American Women during World War II documents the lives and stories of women who contributed directly to the war effort via official and semi-official military organizations, as well as the millions of women who worked in civilian defense industries, ranging from aircraft maintenance to munitions manufacturing and much more. It also illuminates how the war changed the lives of women in more traditional home front roles. All women had to cope with rationing of basic household goods, and most women volunteered in war-related programs. Other entries discuss institutional change, as the war affected every aspect of life, including as schools, hospitals, and even religion.
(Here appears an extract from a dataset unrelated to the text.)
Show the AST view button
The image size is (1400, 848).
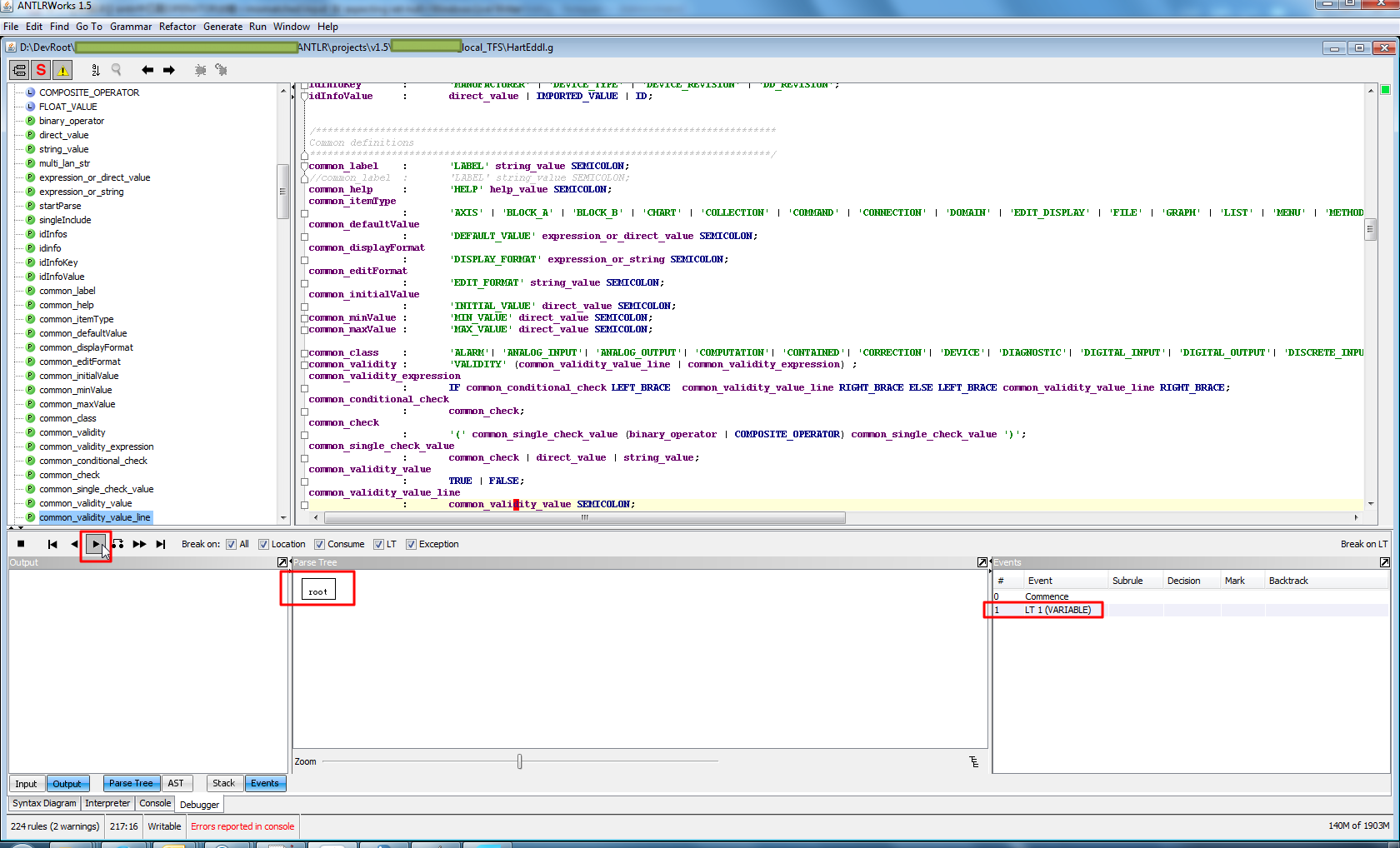click(176, 783)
American Women during World War II provides a handy one-volume collection of information and images suitable for any public or professional library.

One Woman in the War

One Woman in the War
Author :
Publisher : Central European University Press
Total Pages : 162
Release :
ISBN-10 : 9789633860052
ISBN-13 : 9633860059
Rating : 4/5 (52 Downloads)

Before the publication of this book, Alaine Polcz was widely recognized as a psychologist ministering to the needs of disturbed and incurably ill children and their families, as the author of numerous articles and several books on thanatology, and as the founder of the hospice movement in Hungary. The autobiographic account of the experiences of a woman, then 19-20, in the closing months of the Second World War. When it was first published, in 1991, the book was a revelation of past horrors in Hungary which, until then, had lingered on in the farthest reaches of the national memory as rumor and suspicion about the violent acts committed against women during a time of chaos, havoc, and savagery. The literary world quickly recognized the merits of this book: It was highly praised by Hungarian reviewers, awarded prizes, and has already been translated into French, Rumanian, Slovenian, and Serbian.

Women in the Civil War

Women in the Civil War
Author :
Publisher : U of Nebraska Press
Total Pages : 436
Release :
ISBN-10 : 0803282133
ISBN-13 : 9780803282131
Rating : 4/5 (33 Downloads)

Given by the Madeley Estate.

Fragments of Isabella

Fragments of Isabella
Author :
Publisher : Open Road Media
Total Pages : 86
Release :
ISBN-10 : 9781504036665
ISBN-13 : 1504036662
Rating : 4/5 (65 Downloads)

The deeply moving, Pulitzer Prize–nominated memoir of a young Jewish woman’s imprisonment at the Auschwitz death camp. In 1944, on the morning of her twenty-third birthday, Isabella Leitner and her family were deported to Auschwitz, the Nazi extermination camp. There, she and her siblings relied on one another’s love and support to remain hopeful in the midst of the great evil surrounding them. In Fragments of Isabella, Leitner reveals a glimpse of humanity in a world of darkness. Hailed by Publishers Weekly as “a celebration of the strength of the human spirit as it passes through fire,” this powerful and luminous Pulitzer Prize–nominated memoir, written thirty years after the author’s escape from the Nazis, has become a classic of holocaust literature and human survival. This ebook features rare images from the author’s estate.